Updated on 09/16/2011 8:48AM

Let's gather and talk - all at the same time


TUCSON, Ariz. - A thousand or more embattled troops of North American racing, from four-star generals to sergeants, will storm the foothills of the Catalina mountains here next week, heading for the fancy digs of Loews Ventana Canyon Resort, its mountainside golf course, and the sermons on the mount.

The sermons are the chatter that will fill the Symposium on Racing next Tuesday to Friday, culminating with the National Thoroughbred Racing Association's annual presentation. Who knows what treats lie ahead? The gathered faithful may even get to meet Rudy in person. What a thrill that would be.

Rudy Giuliani's anointment as racing's new savior has been the subject of some discussion, including a column by Steven Crist that was considerably short of a favorable review. It was titled "Why hire chameleon Rudy?" Others had their say, too. Jim O'Donnell, writing in the Chicago Sun-Times, said Giuliani was hired "for one reason: George Washington and Abraham Lincoln weren't available."

On the menu

There are numerous sessions scheduled for the hectic symposium week, including:

- Gaming at tracks

- Insurance (a thorny problem)

- Marketing (naturally)

- Integrity (of course)

- Regulation (a must)

Strangely missing is the highly controversial subject of banned medication, other than what NTRA's Task Force will report.

Well, perhaps not so strangely. Controversy is not what the racing symposium - sponsored by the Race Track Industry Program of the University of Arizona - is all about. The symposium avoids controversy, almost scrupulously, and has become not so much an open discussion forum, which it was in its smaller days, but instead a hotbed of ancillary meetings, by all sorts of groups, at all times of day and night, some of them conflicting with the main schedule of speakers and events and drawing attendees from them.

The American Horse Council meets. The Jockeys' Guild and TRA and TRPB and HTA and HBPA and ARCI and AQHA and track supers and insurance experts and a myriad of other specialists get together, scheduled or ad hoc, to network and discuss their specific problems.

This is useful and valuable. And, for Arizona's racing school, profitable.

The symposium has been a highly effective fund-raiser for the university program, which has sent scores of its graduates into responsible jobs. An RTIP alumni meeting - one of the few things not officially scheduled during the week - would be an impressive gathering, almost like a Harvard get-together of lawyers. The list of distinguished graduates is far too long for this space, but chances are you can't name 10 top racing officials or figures without including at least one RTIP product. Start the B's with Bob Baffert.

There was a minor flap in scheduling this year. Each Thursday night of symposium week, the RTIP tosses a sumptuous banquet at Loews, with a comedian to lighten the heavy atmosphere of the crowded week. A few years ago it was the very funny Rita Rudner. This year it was scheduled to be Elaine Boosler. But Elaine is an anti-cruelty gal, and when she learned that the symposium was not all horse, but included some who race dogs, she abruptly canceled her contract, leaving Doug Reed and Wendy Davis, the two tigers who run the racing school and put together this shindig, scurrying for new talent. They came up with Kathleen Madigan, who undoubtedly will liven her routine with some some jokes about Elaine Boosler and the dogs.

Getting back to Rudy Giuliani. If he doesn't show up, with his lavish and very expensive new production of Look Firm and Act Tough, featuring the pick six Drexel Boys, don't be disappointed. You will be able to catch him in person - provided that all goes according to script - at the Derby in May, where he will be deified in front of the far-reaching cameras of CBS.

Now to put on the armor and head up the mountain for racing's noise-filled Decemberfest.

* [EXCERPTED RECORDS]:

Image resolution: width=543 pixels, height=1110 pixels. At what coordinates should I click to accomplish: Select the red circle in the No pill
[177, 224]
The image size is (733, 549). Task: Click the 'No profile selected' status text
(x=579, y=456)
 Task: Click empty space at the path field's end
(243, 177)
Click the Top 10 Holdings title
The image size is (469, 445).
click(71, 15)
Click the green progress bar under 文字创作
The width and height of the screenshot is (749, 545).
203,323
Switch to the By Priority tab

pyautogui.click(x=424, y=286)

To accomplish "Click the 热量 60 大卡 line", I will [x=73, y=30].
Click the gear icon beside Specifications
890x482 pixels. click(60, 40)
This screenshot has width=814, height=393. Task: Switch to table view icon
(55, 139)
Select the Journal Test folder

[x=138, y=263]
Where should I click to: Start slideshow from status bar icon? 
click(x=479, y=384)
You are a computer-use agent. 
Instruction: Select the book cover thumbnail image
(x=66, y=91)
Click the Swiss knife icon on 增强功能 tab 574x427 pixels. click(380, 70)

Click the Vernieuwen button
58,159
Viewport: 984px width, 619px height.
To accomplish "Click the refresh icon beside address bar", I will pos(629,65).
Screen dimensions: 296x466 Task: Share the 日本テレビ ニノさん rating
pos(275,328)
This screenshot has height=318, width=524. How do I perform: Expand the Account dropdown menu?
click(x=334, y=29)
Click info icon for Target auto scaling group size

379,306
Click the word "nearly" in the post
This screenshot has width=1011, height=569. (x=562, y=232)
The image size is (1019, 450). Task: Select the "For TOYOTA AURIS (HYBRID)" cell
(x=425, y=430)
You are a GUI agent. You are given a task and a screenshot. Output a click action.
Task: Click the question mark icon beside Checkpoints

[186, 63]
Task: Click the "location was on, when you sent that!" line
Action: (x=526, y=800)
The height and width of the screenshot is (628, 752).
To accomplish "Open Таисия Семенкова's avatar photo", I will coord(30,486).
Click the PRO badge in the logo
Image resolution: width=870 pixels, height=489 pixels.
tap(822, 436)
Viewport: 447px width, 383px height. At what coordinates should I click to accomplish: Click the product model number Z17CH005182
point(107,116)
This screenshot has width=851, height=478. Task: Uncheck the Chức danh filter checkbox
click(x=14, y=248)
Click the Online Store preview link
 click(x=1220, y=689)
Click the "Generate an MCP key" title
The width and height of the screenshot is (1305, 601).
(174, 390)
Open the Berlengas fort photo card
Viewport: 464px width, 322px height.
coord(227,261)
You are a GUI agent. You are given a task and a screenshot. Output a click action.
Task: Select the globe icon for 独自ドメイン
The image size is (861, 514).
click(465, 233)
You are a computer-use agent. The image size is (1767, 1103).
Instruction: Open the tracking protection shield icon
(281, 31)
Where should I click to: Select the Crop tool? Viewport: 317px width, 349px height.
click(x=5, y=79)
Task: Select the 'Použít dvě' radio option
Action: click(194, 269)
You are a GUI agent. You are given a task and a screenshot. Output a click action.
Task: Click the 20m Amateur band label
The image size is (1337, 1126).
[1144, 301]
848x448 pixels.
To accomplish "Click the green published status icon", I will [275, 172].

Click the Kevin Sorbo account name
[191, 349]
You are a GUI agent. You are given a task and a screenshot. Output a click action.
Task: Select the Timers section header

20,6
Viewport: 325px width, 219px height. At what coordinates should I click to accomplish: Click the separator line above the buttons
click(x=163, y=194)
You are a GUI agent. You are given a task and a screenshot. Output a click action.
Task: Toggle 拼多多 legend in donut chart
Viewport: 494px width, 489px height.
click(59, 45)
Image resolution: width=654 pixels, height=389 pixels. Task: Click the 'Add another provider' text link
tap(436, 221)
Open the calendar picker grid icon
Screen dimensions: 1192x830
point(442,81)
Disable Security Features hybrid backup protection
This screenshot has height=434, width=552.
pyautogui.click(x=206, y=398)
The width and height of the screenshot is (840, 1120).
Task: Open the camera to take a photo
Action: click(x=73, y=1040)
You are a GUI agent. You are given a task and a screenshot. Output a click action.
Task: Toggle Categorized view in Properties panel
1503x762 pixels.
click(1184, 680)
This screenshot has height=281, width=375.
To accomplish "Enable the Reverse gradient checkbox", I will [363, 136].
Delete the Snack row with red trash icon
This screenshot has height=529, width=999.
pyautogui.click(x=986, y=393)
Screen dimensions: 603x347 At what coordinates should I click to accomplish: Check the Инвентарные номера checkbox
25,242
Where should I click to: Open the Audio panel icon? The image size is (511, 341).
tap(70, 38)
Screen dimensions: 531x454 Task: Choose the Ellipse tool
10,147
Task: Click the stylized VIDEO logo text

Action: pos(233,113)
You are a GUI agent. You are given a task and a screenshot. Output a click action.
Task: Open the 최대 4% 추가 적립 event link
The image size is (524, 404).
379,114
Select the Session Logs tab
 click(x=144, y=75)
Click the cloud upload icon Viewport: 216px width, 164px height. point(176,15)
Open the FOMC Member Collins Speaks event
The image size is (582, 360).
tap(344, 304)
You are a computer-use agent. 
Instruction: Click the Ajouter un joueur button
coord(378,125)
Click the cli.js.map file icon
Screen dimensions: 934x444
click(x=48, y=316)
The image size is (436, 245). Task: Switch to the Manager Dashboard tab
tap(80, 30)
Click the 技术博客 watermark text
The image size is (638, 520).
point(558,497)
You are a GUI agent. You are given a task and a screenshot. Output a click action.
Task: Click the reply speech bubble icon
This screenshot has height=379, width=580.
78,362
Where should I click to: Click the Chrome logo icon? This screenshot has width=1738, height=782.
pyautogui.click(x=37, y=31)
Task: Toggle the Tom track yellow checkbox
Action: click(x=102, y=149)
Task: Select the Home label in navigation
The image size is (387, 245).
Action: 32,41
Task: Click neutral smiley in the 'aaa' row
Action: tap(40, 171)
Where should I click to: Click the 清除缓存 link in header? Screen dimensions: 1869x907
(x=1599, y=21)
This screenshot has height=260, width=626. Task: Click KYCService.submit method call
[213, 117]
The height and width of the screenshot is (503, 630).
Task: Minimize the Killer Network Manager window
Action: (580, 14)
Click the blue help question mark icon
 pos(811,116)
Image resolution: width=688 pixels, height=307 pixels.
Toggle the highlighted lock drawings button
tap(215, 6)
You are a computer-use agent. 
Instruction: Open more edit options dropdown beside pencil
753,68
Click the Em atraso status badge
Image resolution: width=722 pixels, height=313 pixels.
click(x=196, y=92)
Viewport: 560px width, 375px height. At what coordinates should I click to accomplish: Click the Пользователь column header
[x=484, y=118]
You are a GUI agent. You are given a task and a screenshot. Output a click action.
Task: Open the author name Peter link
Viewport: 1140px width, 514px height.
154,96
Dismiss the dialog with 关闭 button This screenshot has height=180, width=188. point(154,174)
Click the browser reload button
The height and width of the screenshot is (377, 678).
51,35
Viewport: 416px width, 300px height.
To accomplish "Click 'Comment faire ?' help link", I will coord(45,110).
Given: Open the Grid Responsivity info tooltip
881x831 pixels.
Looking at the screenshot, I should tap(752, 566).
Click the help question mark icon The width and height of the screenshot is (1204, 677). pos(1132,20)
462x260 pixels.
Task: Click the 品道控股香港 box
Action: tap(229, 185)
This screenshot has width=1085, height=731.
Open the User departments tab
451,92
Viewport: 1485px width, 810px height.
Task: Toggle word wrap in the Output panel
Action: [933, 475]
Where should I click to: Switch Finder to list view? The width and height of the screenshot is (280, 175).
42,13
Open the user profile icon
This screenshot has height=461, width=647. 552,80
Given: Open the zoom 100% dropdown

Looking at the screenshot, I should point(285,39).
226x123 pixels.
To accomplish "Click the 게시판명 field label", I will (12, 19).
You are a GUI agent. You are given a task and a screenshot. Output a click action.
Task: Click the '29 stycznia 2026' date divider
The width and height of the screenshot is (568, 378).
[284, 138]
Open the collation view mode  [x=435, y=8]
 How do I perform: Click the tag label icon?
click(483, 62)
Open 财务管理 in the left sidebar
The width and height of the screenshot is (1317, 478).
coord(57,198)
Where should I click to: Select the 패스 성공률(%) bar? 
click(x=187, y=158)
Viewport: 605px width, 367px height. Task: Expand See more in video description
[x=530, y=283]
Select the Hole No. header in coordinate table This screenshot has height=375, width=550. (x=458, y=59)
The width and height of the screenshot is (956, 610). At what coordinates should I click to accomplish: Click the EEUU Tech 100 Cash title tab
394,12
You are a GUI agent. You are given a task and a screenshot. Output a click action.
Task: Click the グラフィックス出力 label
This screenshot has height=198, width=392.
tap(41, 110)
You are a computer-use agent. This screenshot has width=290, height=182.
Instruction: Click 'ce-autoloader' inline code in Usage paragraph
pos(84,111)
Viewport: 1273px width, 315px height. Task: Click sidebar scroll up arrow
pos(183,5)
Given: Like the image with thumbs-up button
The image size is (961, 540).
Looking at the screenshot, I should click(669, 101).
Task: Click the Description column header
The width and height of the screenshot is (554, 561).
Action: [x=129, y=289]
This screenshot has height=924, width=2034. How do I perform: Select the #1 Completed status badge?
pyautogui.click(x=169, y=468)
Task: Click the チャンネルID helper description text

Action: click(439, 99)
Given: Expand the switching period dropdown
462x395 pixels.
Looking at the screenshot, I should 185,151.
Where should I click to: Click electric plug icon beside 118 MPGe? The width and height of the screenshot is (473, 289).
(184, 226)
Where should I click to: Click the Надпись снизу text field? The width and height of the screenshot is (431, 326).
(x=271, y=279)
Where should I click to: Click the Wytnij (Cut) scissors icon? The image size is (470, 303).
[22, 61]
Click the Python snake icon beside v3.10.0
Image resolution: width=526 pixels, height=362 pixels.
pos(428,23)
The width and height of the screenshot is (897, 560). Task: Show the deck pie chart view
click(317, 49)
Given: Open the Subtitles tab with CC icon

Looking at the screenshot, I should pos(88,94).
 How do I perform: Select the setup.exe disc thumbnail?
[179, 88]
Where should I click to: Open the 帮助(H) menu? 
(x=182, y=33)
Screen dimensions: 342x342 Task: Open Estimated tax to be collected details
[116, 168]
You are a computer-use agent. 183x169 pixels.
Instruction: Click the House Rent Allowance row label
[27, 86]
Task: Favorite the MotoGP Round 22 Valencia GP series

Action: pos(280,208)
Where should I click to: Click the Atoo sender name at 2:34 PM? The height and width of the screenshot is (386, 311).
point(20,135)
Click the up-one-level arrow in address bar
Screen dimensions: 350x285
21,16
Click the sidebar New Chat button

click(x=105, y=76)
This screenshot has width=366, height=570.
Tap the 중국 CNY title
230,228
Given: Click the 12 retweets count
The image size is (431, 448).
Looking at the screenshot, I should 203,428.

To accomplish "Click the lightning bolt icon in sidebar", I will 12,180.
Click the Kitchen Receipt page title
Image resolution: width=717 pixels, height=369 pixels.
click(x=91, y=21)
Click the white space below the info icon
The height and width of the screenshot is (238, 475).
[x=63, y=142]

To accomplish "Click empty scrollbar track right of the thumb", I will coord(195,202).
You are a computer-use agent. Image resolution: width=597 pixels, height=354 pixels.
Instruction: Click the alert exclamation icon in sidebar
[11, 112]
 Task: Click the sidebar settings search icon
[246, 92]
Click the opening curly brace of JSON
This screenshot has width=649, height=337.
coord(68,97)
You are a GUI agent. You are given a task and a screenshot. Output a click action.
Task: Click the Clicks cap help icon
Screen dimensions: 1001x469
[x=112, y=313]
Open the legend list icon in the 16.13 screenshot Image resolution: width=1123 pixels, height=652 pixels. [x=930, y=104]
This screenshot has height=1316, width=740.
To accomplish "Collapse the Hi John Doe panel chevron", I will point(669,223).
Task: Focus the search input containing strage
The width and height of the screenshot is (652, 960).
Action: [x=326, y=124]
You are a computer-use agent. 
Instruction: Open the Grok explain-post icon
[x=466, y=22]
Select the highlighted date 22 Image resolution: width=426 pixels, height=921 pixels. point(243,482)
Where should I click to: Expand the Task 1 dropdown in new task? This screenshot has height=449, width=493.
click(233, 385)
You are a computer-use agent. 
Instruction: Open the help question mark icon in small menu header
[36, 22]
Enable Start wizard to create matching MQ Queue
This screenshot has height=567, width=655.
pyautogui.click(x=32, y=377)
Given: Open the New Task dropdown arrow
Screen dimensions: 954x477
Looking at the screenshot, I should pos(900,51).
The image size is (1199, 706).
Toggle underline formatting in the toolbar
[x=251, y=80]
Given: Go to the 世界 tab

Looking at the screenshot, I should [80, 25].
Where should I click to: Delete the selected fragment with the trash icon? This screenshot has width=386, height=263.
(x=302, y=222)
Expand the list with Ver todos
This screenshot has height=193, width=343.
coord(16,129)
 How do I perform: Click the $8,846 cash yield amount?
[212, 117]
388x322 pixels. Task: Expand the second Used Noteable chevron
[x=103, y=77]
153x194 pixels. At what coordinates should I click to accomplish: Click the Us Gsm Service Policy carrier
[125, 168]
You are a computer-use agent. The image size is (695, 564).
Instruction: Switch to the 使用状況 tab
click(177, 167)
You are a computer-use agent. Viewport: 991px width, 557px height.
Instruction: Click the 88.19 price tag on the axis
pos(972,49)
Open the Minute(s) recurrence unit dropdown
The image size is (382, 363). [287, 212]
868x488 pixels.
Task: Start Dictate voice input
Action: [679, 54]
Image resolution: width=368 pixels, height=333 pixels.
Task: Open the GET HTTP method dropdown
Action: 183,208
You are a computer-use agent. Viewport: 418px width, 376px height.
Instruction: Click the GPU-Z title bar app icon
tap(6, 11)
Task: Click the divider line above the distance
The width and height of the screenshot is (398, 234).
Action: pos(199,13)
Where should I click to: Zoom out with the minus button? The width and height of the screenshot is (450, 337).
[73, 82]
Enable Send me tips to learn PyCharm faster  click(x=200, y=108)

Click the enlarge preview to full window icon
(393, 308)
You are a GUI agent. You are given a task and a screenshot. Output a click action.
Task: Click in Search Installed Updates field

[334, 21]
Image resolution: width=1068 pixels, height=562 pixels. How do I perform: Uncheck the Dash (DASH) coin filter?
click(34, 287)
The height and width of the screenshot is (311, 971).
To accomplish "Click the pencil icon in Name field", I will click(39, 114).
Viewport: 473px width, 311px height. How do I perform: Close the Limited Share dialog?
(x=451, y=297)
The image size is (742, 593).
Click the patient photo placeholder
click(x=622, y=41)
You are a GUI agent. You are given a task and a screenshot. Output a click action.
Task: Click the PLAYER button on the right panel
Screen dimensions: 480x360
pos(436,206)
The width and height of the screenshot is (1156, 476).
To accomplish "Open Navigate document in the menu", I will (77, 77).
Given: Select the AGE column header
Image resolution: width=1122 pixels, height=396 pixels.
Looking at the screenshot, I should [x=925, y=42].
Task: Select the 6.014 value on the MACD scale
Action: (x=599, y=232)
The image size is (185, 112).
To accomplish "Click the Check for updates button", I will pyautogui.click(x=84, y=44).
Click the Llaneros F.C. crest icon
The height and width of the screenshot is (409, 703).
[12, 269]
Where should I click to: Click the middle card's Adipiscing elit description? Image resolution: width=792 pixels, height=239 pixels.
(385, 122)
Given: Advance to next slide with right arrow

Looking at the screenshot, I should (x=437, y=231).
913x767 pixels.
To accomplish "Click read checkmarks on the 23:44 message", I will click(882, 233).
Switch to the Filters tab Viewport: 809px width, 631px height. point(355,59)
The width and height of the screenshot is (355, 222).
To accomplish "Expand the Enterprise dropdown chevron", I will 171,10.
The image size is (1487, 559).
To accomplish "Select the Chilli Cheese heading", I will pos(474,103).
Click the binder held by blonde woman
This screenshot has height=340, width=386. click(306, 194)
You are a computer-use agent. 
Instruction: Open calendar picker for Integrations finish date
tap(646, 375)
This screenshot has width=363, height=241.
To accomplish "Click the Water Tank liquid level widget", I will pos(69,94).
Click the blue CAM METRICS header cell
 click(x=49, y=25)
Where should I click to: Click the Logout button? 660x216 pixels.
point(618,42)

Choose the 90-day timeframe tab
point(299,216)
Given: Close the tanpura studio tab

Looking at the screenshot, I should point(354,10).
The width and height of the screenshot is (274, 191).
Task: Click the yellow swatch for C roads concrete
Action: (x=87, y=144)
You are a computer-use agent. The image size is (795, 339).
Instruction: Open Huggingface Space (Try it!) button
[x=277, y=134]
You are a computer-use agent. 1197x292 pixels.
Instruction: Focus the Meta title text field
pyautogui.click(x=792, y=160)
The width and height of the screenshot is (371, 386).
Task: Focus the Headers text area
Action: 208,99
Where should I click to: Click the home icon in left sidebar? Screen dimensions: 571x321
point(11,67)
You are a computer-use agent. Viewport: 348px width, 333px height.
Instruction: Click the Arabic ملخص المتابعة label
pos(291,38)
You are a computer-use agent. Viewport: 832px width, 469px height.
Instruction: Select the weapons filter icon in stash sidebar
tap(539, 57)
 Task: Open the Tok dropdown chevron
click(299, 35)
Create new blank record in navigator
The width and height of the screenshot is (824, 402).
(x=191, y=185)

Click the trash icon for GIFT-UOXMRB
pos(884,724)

* [CHECK YOUR UNDERSTANDING]:
a - Translate this sentence from the racing symposium column into Spanish: "The symposium has been a highly effective fund-raiser for the university program, which has sent scores of its graduates into responsible jobs."
b - According to the racing symposium column, which comedian was booked for the Thursday banquet after Elaine Boosler canceled?

* [EXERCISE RESPONSES]:
a - El simposio ha sido una fuente muy eficaz de recaudación de fondos para el programa universitario, que ha colocado a decenas de sus graduados en puestos de responsabilidad.

b - Kathleen Madigan.